To identify patients during earlier, more treatable stages, we created a collaborative team of caregivers to educate and encourage patients with high-risk habits – like smoking – to quit and get screened. Then we built a multidisciplinary thoracic oncology team to steer the patient from screening to treatment, using state-of-the-art technology to guide diagnosis and care.

For example, Grady was the first Metro Atlanta hospital to use the Veran Electromagnetic Navigation system to help physicians find and biopsy the tiniest and hardest-to-reach nodules to detect lung cancer at much earlier stages when it's easiest to treat.

As a result of our education and screening efforts, we are seeing more patients with earlier-stage lung cancer. A key to our success has been a concerted effort to make it easier for patients to get the care they need by coordinating the routine appointments a lung cancer patient requires. Our Multidisciplinary Lung Clinic puts our medical oncologists and radiation oncologists in a single clinic to streamline the patient experience and keep these patients connected to care.

Correll Cardiac Center: Advancing New Robotics Capabilities in Cardiology & Stroke

Grady’s Correll Cardiac Center recently installed the latest robotic technology in our newest catheterization lab, enabling Grady cardiologists to perform coronary interventions more precisely than ever before.

From a control room separate from the patient room, cardiologists use joysticks to direct the robot’s movements that can measure a coronary stenosis or blockage precisely to the millimeter, which is necessary for precise stent positioning. This technology gives cardiologists better control, visibility, and limits radiation exposure for everyone involved in the procedure. Possible future applications for this robotic technology include intervention for acute stroke and acute myocardial infarction.

Recently, the Marcus Stroke and Neuroscience Center’s neuroendovascular team published the first report on a series of three patients with symptomatic carotid artery stenosis who were successfully treated with the robotic-assisted technology.

Eventually, these robotic systems could allow our interventionists to perform robotic coronary and neuro interventions in other parts of the country, or even other parts of the world.

Viz.ai: Identifying LVO Strokes to Speed Intervention

With stroke, time is brain. If a neuroendovascular specialist can open an artery faster and safer in the event of an acute stroke, that can mean brain cells saved and lives saved.

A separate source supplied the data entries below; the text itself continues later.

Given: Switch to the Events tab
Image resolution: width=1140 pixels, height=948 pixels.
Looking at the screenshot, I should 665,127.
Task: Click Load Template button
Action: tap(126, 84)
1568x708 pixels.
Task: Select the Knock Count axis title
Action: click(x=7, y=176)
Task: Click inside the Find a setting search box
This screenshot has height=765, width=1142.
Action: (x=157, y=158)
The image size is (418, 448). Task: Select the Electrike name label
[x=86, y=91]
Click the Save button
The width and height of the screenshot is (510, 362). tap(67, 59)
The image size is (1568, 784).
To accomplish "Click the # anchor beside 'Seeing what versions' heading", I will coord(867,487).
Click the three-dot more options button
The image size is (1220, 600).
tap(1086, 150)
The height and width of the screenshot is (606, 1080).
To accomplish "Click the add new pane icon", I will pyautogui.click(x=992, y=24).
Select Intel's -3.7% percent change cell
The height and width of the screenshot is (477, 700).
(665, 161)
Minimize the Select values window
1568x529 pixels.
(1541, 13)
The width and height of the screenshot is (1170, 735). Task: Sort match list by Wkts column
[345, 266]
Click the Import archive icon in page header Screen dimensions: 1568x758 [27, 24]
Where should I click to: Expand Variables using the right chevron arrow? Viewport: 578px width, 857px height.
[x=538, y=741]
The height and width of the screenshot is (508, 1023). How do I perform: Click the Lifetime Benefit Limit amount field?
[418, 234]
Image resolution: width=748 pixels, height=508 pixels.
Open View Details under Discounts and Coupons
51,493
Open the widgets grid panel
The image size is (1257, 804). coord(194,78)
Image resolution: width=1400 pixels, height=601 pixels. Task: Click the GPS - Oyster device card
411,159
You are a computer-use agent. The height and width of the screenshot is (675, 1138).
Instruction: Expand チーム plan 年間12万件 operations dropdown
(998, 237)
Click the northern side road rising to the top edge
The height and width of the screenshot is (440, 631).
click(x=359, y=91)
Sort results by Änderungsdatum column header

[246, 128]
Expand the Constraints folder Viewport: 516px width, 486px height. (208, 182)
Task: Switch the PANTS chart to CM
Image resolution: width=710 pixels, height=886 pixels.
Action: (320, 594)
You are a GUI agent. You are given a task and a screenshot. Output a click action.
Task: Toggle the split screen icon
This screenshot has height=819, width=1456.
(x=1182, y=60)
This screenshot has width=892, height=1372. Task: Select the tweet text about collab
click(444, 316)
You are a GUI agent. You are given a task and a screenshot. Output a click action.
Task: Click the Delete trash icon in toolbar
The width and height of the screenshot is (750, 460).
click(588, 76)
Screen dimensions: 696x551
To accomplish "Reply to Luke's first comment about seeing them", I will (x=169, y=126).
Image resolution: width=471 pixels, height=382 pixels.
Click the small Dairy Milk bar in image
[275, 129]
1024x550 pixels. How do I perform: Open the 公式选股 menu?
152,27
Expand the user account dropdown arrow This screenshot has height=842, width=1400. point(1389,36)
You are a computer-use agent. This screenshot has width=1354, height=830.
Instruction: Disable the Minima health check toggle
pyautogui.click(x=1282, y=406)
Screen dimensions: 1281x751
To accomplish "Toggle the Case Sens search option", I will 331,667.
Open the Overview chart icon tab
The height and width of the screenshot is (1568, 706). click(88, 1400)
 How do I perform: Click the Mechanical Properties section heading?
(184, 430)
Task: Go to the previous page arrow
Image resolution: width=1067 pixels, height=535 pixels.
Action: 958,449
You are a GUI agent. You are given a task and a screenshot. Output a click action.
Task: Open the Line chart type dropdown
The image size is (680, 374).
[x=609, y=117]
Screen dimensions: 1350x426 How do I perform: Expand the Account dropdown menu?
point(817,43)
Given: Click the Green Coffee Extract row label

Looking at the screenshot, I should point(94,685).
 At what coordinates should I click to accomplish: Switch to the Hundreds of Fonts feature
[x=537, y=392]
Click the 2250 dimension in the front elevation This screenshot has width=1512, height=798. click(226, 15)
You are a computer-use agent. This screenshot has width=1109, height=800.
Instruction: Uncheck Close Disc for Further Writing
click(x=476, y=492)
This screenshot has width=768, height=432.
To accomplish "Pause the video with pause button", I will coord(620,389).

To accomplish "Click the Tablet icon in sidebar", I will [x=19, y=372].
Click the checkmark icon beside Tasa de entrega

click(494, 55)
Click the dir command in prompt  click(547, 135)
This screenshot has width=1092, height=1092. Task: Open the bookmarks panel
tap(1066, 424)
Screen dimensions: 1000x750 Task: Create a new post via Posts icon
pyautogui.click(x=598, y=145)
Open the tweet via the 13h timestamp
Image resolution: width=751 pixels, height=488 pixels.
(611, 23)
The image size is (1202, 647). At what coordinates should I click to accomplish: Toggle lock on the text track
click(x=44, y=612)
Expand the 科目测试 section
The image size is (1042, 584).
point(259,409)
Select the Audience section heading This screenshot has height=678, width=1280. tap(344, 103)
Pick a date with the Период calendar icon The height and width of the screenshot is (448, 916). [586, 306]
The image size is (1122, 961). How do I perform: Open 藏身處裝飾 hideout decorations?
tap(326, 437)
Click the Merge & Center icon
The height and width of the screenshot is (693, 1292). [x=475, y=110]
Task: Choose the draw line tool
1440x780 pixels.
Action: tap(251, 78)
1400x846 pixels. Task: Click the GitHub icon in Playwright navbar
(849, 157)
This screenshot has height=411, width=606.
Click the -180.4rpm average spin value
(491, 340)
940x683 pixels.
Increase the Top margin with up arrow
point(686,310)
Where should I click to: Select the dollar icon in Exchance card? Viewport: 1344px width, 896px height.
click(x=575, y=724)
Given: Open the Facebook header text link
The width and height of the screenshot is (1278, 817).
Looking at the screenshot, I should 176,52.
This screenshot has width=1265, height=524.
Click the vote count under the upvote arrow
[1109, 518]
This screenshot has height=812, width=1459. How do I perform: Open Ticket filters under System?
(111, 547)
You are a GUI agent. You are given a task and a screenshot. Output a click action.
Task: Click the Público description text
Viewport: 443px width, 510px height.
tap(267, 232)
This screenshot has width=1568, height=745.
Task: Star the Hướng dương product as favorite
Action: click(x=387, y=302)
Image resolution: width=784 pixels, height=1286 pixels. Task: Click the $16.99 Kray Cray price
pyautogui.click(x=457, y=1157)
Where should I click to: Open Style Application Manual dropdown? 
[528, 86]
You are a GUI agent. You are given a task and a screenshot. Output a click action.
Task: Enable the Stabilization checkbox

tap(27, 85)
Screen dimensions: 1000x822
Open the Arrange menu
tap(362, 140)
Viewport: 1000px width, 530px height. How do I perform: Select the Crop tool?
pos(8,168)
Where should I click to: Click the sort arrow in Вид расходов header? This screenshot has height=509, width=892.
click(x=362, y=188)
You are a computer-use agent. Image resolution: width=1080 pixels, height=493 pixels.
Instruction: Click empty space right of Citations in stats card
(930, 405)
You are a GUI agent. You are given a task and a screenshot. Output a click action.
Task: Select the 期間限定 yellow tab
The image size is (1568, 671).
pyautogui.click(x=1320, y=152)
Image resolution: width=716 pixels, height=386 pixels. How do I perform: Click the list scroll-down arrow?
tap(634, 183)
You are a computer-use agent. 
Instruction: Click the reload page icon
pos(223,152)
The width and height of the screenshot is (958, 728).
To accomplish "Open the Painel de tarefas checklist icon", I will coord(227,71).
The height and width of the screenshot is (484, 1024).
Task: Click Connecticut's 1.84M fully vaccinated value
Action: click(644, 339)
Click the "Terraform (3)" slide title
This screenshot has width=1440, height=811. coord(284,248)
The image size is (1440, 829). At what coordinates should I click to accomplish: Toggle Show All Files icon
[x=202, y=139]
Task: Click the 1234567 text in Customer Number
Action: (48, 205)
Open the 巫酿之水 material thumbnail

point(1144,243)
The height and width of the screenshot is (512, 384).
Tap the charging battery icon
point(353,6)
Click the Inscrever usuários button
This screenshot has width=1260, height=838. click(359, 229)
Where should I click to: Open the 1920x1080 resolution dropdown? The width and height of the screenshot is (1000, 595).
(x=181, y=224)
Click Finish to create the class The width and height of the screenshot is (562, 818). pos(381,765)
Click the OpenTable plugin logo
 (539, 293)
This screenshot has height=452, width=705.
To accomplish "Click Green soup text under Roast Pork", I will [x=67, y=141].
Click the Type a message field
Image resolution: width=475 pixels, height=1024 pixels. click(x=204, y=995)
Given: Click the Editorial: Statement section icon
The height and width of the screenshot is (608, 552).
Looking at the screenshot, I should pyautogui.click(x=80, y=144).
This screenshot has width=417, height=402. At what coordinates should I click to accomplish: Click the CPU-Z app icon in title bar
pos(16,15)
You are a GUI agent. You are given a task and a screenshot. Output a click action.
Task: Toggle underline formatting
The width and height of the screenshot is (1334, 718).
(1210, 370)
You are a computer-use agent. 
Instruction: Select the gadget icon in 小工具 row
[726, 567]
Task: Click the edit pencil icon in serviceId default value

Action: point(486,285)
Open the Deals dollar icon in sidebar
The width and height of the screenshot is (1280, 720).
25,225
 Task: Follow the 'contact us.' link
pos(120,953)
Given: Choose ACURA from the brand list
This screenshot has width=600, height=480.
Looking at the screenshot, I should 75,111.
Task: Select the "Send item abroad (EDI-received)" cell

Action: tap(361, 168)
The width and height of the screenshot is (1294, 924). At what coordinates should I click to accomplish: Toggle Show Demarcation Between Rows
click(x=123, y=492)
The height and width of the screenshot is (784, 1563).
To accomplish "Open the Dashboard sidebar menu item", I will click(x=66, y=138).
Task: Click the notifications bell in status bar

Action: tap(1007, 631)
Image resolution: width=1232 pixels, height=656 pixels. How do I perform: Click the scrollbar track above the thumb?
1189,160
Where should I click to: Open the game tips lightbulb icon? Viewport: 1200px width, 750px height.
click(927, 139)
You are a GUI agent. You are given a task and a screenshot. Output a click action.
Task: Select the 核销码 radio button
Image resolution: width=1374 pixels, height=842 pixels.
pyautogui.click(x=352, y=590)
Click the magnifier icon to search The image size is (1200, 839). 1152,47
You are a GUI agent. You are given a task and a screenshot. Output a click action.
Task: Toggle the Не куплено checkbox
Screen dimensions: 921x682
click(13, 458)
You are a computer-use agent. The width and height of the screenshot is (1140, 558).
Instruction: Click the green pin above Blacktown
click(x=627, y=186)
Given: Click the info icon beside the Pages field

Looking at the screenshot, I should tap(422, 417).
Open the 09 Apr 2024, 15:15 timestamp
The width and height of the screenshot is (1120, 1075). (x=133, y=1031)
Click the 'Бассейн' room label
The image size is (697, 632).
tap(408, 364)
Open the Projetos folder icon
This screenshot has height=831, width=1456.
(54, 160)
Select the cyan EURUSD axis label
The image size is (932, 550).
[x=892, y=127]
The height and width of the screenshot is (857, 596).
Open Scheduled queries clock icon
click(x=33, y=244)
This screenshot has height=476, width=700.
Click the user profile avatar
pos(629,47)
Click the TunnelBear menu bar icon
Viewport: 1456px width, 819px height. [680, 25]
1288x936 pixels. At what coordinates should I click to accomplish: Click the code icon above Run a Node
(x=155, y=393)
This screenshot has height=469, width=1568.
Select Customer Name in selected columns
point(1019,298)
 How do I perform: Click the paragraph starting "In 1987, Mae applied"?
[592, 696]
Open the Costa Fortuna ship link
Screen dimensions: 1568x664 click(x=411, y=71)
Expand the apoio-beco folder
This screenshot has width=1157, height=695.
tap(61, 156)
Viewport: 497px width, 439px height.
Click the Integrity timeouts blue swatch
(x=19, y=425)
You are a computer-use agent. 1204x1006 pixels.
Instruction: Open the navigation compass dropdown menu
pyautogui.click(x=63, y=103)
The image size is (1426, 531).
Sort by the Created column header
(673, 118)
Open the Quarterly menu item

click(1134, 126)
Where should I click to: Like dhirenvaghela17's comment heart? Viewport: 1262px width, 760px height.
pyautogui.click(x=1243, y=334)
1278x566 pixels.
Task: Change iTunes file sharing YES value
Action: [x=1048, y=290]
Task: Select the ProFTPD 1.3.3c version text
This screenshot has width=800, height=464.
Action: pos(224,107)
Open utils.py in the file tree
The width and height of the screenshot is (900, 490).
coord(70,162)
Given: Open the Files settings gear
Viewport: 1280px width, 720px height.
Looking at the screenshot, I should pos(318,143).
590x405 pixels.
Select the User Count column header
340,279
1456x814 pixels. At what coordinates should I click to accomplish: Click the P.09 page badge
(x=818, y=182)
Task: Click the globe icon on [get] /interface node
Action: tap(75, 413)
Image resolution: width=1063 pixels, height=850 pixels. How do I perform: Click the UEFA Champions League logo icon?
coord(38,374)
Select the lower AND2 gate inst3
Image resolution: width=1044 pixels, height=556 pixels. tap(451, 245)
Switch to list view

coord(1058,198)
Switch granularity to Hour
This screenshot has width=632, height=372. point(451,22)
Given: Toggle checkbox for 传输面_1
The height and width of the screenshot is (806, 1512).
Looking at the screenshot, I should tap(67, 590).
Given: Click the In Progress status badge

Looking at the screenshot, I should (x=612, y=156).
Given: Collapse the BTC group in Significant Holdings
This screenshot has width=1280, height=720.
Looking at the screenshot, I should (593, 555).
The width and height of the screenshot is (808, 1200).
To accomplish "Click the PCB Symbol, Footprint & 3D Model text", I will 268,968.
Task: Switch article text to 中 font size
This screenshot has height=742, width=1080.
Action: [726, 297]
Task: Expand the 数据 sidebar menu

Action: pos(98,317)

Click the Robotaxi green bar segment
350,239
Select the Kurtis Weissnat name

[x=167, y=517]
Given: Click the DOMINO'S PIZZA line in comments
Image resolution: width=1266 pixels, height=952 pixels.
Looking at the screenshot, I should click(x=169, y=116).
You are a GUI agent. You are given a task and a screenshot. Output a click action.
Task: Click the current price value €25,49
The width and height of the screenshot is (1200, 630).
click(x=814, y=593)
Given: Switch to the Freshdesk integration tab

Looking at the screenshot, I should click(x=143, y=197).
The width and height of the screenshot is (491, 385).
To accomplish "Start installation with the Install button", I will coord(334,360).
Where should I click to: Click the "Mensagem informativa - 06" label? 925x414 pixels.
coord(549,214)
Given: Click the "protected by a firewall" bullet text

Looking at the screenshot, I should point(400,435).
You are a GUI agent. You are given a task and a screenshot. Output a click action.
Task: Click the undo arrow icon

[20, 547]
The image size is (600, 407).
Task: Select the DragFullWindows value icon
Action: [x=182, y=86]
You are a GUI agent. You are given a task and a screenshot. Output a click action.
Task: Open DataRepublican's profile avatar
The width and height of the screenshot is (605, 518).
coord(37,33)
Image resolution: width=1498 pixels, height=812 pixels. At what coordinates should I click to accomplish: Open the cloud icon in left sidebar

Grady’s Viz.ai technology makes that more possible by enabling the rapid diagnosis and treatment of large vessel occlusion (LVO) strokes. CT scan images of patients with acute stroke symptoms at remote hospitals are electronically sent to Grady’s HIPAA protected central software program designed to capture, store, distribute, and then display medical images for review.

In collaboration with the Marcus Stroke and Neuroscience team, Viz.ai artificial intelligence technology was developed to interpret the scans, flag potential LVOs and hemorrhages, and push high-resolution, real-time smartphone alerts to our stroke team. In the time it takes to make a phone call, the whole process is complete.

Physicians can provide real-time guidance to community physicians and then decide whether a patient should be transported to the Marcus Stroke Center, allowing us to individualize treatment and deliver the most effective care.